Medicines optimisation
Staff were available and supported people with their medicines when this was needed. However, due to the associated medicine process in place to manage this activity we could not be assured people had always received their medicines as prescribed.
Although the management team told us they had processes in place for the oversight of medication, they had not always taken action when medicines had not been delivered or administered. Staff we spoke with during the inspection had an understanding of people’s medication with the exception of the administration of thickeners. Information was not clearly available for staff to administer the correct amount which put people at risk from associated avoidable harm.
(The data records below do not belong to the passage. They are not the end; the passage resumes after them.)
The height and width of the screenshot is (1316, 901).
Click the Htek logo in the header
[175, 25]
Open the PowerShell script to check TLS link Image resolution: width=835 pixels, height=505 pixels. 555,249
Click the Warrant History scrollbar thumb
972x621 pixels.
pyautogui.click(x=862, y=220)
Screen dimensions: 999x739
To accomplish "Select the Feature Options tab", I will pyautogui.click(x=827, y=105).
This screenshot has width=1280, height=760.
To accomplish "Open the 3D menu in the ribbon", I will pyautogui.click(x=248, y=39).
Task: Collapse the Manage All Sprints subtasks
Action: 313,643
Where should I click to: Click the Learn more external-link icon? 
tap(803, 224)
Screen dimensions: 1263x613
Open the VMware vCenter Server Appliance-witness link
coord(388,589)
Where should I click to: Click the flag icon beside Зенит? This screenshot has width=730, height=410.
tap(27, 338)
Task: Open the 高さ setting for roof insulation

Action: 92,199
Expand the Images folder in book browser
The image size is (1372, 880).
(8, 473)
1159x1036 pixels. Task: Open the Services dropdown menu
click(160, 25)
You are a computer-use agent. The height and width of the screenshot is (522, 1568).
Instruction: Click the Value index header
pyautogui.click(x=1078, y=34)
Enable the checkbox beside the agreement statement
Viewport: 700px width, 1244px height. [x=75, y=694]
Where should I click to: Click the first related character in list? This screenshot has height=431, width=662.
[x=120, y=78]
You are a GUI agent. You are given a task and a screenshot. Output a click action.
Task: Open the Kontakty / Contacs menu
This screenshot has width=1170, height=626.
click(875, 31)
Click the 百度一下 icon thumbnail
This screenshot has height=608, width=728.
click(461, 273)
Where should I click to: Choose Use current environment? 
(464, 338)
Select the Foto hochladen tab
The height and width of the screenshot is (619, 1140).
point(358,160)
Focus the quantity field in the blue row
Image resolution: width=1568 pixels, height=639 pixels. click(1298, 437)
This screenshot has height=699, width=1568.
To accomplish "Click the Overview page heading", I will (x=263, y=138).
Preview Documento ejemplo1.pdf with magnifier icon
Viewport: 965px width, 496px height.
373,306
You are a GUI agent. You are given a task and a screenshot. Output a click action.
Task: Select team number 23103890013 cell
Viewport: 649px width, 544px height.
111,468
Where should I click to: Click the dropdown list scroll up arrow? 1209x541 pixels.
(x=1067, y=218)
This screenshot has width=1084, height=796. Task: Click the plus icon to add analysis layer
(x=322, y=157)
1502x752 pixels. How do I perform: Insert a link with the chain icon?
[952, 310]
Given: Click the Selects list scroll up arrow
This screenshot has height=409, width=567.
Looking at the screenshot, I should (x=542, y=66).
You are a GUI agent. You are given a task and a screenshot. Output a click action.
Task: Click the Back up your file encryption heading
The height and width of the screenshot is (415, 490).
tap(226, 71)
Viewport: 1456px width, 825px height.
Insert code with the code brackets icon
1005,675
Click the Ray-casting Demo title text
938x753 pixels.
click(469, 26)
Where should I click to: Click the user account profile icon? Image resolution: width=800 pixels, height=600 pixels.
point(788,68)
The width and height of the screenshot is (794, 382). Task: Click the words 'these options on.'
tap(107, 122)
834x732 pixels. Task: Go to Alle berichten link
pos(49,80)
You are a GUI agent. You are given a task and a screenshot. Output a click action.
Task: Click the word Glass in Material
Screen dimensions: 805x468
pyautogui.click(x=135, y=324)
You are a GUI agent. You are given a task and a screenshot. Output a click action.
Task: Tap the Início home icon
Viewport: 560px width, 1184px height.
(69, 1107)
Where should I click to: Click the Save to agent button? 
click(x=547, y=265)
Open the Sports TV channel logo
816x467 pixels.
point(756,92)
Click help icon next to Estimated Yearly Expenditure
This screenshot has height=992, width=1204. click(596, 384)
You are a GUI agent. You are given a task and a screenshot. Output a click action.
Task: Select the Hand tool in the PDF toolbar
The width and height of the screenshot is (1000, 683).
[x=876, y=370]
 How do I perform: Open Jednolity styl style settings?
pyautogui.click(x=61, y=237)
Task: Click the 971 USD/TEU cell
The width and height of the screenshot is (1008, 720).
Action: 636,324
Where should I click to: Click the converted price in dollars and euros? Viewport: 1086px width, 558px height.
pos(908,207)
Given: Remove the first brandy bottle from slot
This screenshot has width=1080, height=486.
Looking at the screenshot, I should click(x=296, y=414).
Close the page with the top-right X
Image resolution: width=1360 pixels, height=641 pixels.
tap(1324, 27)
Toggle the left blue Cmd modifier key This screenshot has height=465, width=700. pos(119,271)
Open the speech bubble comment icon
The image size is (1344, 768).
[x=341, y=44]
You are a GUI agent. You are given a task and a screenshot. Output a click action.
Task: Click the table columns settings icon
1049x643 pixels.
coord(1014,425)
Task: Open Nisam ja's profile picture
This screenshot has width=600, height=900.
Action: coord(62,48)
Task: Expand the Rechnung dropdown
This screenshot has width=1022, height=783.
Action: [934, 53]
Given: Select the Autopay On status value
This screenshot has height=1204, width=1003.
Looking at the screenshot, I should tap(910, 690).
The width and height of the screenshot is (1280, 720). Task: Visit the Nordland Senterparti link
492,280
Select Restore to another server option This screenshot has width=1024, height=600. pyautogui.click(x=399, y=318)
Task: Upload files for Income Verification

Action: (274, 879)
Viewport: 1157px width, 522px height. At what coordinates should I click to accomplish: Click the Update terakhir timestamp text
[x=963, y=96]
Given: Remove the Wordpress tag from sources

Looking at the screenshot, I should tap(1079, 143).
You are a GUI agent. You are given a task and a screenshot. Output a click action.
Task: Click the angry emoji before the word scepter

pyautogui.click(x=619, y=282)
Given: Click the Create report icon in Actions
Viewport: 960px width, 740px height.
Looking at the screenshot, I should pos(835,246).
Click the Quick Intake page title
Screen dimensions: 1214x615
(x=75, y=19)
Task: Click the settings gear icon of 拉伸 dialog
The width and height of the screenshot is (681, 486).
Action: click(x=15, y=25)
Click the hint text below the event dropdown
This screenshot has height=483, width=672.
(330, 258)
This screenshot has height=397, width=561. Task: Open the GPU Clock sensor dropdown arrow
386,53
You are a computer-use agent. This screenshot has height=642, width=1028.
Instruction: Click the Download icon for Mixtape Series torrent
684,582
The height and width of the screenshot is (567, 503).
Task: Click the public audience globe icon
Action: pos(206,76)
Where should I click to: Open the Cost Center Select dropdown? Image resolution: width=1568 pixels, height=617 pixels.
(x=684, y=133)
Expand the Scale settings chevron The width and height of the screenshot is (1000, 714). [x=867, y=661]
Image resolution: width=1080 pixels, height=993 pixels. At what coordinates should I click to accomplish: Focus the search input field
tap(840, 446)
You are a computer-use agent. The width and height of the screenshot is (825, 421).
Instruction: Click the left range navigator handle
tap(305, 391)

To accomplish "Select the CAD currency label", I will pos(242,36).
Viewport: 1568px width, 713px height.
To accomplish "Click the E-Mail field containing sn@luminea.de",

Processes in place put people at risk from not receiving their medicines as prescribed due to a lack of robust management and oversight. Medicines records were not always accurate and up to date. Medication records did not always show that sufficient time was given in between medication where required and that the prescribers instructions were followed. For example, some people’s Medicine Administration Records (MAR) were not always transcribed correctly and had not been counter signed to determine they were correct. There was no effective process to safely manage and administer topical and transdermal medicines. Prescriber thickener had been administered for two people, but there was no record of administration. When medication had been missed, there had not always been prompt action to address this and make sure there was no impact to people from missing their medication. Protocols to support administration of medicines taken as and when required (PRN) were not person centred and did not contain sufficient detail in relation to variable doses. Handwritten MAR were not always double signed following best practice guidance. Staff had not received up to date training in relation to medicines management and administration. The provider could not evidence 2 staff had received medication training. These people were stopped administering medication during the inspection. Night staff were not trained to give medication. This meant there could be delay in people receiving pain relief should they request it during the night.